I have no intention of trying to change how you sharpen. If you're successful with what you're doing, more power to you. I do think I can clarify a few things for others, though.

Over heating during grinding has some specific causes. Using too fine a wheel, not keeping your wheel dressed, trying to reform a bevel without first establishing the location of the new cutting edge, grinding all the way to the edge and using too much pressure are the main things I see people having problems with. Grinding is a rough shaping operation when first tuning up a tool. You don't sharpen on a grinder. After you have your tools tuned up, grinding is a way to manage the size of the honed bevel.

The problem with a rounded bevel is that you lose control of honing and waste a lot of honing time working on things that don't matter. But this problem assumes you hone the whole bevel. That's not the traditional technique. Grind the primary bevel, for most chisels and plane irons I grind at 25º. Hone the secondary bevel and I hone, those tools ground at 25º, at about 30º. I grind to keep that secondary bevel small. Here's a photo of an iron from a Stanley 607 that's been sharpened twice since grinding (sorry about the reflection off the honed secondary bevel):

hone1.jpg

As you can see, I only hone a very small portion of the bevel. In this case it's about 1/32". It just doesn't take many passes over the two grits of stones I use to raise a wire edge on each stone. Two, three or four usually does it. The bevel is the easy part and slight rounding here is insignificant.

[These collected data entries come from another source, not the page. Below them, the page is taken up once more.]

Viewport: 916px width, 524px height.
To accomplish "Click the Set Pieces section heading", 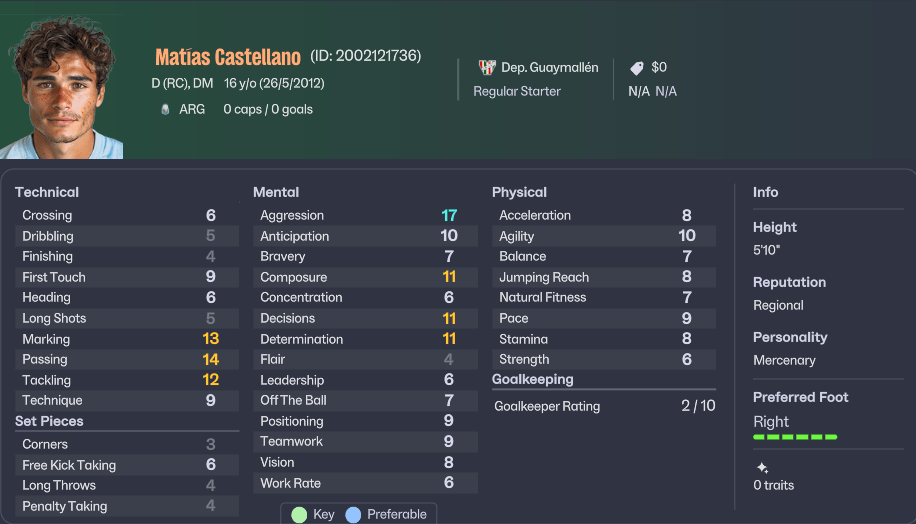I will (49, 421).
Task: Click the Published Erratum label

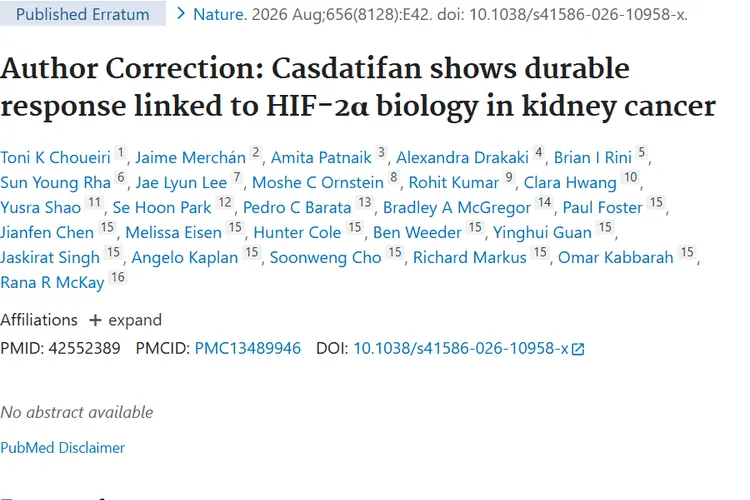Action: point(83,14)
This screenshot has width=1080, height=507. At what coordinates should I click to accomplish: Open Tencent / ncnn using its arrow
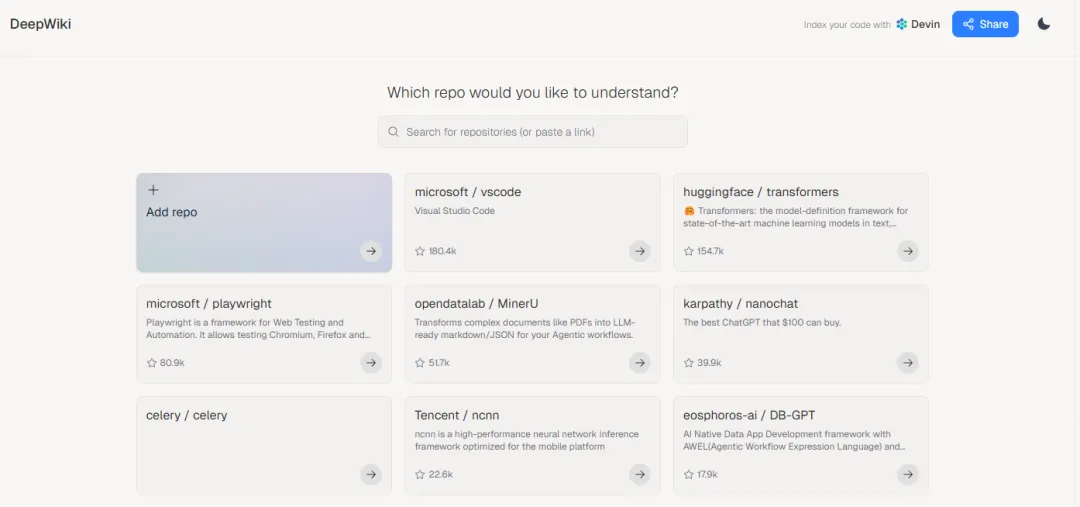coord(639,474)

The hard part comes from the fact that both surfaces that make up the edge suffer dulling wear in use. Removing the wear from the flat face is where I see almost all the sharpening problems people have. If this wear isn't removed, you can't get sharp. This can be pretty simple, though. Simple requires prep work. The flat face of the tool needs to be truly flat, at least to about within 3/4" of the edge. Your stones need to be truly flat too. When you change between grits, the abrasive signatures or scratch patterns should exactly overlap. If you're stones are cutting in different places on the flat face of a tool, you're wasting honing time making that flat face conform to different curved stone surfaces. If the stones and the back of the tool are all flat, all that's necessary is making sure the abrasive signatures go all the way to the cutting edge on each stone. Paying attention to this and raising a wire edge on each grit will assure a sharp tool and you can reduce honing time to less than a minute a tool.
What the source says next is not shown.